(WHAT TO DO):
Pull each line with the string "avatar" from the entries.

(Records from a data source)
▬▬▬▬▬▬

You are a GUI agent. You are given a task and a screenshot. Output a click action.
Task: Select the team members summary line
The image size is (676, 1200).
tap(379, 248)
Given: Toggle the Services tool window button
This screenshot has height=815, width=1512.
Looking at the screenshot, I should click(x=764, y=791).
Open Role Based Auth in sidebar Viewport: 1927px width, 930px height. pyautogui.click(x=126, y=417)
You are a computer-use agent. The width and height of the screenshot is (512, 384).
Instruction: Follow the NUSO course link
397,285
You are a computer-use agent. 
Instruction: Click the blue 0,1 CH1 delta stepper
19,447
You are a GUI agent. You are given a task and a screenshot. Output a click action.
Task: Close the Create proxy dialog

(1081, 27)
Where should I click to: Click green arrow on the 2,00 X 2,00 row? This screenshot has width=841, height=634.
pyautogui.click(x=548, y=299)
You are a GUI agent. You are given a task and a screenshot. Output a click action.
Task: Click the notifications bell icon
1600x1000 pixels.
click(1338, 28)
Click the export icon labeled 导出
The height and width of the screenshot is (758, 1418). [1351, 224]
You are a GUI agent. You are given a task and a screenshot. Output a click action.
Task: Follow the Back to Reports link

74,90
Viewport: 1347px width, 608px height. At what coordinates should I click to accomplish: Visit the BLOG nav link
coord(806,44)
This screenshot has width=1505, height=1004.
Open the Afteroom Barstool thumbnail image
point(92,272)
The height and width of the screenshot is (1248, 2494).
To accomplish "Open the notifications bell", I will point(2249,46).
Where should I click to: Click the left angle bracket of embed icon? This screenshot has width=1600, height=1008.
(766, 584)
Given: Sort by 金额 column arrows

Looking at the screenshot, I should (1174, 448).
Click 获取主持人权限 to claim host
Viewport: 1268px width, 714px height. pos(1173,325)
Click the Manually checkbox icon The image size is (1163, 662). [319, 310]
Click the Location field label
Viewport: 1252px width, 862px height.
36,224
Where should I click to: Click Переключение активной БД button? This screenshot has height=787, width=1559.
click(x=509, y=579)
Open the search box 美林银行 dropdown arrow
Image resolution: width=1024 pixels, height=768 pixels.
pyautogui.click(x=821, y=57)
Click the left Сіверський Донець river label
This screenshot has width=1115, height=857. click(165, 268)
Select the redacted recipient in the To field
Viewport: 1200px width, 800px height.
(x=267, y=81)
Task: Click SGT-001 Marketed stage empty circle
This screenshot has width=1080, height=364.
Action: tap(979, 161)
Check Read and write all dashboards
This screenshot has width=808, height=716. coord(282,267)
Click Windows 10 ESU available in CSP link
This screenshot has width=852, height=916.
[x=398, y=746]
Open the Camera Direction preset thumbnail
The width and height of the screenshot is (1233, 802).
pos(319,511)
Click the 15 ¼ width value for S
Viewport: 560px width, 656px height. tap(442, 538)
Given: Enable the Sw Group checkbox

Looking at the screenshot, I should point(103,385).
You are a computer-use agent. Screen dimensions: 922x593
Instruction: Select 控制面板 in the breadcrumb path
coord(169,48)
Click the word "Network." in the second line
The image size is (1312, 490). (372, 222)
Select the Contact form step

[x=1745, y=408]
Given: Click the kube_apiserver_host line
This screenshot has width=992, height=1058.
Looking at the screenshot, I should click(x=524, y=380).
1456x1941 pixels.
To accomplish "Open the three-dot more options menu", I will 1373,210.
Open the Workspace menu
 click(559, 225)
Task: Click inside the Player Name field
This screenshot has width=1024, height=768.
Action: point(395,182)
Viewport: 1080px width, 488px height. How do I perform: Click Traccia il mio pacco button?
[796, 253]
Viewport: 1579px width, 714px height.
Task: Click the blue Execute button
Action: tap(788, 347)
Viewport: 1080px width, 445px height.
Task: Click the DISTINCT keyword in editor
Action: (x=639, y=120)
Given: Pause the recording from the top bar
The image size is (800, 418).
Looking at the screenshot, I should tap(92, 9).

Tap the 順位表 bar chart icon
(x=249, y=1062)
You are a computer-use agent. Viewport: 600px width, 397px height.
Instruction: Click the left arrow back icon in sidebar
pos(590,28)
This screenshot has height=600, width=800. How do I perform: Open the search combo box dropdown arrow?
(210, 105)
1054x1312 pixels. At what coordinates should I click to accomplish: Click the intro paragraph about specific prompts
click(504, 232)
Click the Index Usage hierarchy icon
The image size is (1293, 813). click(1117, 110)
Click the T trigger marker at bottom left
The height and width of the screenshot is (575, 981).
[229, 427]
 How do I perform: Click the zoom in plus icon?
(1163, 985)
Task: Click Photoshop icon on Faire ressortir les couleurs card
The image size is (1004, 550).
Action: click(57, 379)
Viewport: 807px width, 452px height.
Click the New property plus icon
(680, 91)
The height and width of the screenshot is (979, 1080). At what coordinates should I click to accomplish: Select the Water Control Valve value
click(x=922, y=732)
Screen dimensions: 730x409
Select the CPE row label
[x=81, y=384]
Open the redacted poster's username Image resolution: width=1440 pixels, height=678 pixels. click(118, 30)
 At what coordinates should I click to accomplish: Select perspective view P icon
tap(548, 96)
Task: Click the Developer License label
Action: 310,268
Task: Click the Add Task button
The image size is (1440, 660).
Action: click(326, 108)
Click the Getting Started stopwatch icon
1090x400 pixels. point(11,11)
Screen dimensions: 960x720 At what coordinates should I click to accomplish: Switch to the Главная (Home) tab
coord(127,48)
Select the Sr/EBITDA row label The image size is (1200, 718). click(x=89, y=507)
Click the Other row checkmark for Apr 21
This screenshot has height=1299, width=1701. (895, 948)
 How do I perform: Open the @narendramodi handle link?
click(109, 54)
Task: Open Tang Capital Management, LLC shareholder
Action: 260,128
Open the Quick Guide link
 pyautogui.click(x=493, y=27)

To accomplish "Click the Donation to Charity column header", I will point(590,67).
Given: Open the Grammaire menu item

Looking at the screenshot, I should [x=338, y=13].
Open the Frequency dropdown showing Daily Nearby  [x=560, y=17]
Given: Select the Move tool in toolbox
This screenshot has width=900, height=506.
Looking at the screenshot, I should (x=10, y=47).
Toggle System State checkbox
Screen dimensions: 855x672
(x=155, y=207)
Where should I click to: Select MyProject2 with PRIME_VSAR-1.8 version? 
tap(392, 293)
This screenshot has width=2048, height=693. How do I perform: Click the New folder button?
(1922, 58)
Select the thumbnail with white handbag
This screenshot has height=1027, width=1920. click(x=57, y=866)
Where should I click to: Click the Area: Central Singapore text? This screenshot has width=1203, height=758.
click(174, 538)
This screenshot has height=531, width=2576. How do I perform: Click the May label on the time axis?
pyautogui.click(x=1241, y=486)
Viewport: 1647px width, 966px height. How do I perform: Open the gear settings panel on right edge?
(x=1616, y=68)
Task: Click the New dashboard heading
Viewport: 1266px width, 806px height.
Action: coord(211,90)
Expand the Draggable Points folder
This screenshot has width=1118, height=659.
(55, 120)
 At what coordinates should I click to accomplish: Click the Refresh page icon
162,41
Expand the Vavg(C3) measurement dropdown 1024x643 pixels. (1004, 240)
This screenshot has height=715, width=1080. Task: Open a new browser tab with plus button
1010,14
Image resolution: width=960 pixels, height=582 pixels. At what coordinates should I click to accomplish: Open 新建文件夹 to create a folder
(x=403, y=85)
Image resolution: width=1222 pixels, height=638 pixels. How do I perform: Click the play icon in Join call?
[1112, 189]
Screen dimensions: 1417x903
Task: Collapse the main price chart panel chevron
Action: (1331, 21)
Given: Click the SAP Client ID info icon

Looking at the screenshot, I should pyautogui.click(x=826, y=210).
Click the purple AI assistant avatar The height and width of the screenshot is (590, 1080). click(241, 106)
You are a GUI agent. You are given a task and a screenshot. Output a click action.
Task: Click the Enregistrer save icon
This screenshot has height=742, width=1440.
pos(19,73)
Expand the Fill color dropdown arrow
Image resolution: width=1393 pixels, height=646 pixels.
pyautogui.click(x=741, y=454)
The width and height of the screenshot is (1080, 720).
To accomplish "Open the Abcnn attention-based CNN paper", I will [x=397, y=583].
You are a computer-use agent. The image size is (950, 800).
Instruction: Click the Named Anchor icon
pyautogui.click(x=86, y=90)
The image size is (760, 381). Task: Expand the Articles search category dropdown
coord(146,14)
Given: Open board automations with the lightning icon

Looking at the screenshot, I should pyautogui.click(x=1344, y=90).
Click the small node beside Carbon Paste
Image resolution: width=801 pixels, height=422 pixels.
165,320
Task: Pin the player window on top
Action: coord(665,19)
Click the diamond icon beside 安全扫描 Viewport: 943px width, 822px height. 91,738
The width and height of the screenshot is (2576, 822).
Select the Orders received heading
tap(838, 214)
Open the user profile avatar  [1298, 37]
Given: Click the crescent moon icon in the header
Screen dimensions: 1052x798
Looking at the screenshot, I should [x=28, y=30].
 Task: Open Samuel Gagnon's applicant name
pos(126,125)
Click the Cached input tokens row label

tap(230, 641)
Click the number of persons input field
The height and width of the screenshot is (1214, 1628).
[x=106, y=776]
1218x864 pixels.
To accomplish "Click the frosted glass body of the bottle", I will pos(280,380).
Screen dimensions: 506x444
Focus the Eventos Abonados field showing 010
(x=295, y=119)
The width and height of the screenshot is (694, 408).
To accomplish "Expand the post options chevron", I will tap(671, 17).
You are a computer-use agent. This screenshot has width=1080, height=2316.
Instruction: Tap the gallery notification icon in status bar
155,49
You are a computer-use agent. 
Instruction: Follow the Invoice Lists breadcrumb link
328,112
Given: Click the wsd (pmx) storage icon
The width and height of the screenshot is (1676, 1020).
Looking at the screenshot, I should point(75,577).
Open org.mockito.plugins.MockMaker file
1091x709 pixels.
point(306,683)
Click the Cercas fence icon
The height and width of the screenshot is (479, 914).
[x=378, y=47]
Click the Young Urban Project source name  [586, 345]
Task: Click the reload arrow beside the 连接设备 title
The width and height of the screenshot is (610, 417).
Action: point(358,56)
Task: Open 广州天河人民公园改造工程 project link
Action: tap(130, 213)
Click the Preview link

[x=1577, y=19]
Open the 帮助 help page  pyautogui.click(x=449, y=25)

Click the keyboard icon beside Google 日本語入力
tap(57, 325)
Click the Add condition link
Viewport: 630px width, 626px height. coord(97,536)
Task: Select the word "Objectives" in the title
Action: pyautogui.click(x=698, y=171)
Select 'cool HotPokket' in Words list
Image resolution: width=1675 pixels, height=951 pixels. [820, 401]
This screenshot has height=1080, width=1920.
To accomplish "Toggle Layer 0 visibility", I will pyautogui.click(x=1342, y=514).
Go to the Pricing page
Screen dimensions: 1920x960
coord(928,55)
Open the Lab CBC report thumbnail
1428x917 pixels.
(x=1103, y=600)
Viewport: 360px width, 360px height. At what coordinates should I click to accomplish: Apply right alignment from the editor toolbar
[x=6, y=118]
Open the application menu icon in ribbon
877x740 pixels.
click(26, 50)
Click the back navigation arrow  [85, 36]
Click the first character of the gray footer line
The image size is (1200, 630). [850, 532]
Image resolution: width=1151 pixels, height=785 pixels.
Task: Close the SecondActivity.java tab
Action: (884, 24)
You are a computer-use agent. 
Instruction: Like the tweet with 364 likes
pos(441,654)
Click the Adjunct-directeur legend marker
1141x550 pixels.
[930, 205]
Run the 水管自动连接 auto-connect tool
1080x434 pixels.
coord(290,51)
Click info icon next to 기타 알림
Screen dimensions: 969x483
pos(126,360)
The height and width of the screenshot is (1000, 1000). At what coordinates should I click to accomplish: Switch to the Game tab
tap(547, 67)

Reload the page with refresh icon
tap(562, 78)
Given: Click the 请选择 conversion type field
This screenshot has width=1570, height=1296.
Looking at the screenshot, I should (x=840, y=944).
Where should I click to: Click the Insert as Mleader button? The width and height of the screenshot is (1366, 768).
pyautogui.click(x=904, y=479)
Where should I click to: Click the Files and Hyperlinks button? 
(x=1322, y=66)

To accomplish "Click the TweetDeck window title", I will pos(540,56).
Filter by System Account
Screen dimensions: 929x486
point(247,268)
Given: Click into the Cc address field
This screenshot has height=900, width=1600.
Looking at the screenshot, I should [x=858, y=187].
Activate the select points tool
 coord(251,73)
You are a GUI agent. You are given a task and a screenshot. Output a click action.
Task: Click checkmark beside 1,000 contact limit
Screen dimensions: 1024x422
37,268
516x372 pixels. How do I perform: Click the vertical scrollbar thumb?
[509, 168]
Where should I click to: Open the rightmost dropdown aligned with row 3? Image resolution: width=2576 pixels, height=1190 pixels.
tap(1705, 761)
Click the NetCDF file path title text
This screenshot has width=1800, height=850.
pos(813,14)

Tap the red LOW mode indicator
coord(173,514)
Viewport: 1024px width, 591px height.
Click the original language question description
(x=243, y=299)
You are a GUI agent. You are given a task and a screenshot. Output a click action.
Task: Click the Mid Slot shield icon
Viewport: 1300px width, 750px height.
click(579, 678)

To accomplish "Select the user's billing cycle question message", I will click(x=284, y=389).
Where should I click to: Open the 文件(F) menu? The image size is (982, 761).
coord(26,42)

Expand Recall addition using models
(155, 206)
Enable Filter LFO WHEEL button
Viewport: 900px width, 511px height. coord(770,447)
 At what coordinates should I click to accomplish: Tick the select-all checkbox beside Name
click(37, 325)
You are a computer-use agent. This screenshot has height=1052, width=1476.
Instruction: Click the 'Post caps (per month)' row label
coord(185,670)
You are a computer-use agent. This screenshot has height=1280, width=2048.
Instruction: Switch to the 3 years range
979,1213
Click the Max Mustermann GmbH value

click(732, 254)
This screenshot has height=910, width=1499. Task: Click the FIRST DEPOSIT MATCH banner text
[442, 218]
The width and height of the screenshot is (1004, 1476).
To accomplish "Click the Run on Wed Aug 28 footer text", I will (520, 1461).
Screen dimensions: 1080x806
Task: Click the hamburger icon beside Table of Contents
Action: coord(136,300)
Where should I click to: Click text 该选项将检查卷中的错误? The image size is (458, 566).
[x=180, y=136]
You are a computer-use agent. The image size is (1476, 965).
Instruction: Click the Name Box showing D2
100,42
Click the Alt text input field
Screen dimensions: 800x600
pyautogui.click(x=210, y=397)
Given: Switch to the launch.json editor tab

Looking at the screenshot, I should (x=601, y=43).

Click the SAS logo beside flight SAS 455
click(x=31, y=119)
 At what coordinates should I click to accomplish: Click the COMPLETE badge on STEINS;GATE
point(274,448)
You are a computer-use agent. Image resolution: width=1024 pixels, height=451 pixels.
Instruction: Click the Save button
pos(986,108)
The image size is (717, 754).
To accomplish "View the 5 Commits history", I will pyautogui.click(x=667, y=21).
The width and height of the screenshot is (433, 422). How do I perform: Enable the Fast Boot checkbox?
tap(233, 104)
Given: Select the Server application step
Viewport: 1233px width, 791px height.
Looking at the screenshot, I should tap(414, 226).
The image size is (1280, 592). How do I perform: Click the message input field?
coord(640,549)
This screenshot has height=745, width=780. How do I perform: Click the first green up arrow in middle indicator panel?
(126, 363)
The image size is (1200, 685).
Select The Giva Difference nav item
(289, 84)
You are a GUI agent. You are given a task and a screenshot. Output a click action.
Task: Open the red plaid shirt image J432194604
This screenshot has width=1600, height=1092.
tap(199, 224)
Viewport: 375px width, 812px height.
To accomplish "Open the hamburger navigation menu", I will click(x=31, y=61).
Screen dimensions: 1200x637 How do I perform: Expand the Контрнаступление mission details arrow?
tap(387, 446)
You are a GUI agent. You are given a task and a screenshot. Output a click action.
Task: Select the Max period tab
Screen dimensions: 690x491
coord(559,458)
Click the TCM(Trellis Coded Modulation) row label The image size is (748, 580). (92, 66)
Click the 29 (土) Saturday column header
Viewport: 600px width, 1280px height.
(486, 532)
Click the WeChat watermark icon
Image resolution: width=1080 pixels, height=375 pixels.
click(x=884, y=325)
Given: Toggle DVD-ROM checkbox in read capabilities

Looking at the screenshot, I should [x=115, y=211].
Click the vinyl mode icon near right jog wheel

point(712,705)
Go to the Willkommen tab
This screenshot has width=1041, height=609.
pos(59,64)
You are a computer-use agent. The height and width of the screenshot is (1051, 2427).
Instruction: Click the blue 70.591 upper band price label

▬▬▬▬▬▬

(TASK SOLUTION):
Click the purple AI assistant avatar The height and width of the screenshot is (590, 1080). click(241, 106)
Open the user profile avatar  [1298, 37]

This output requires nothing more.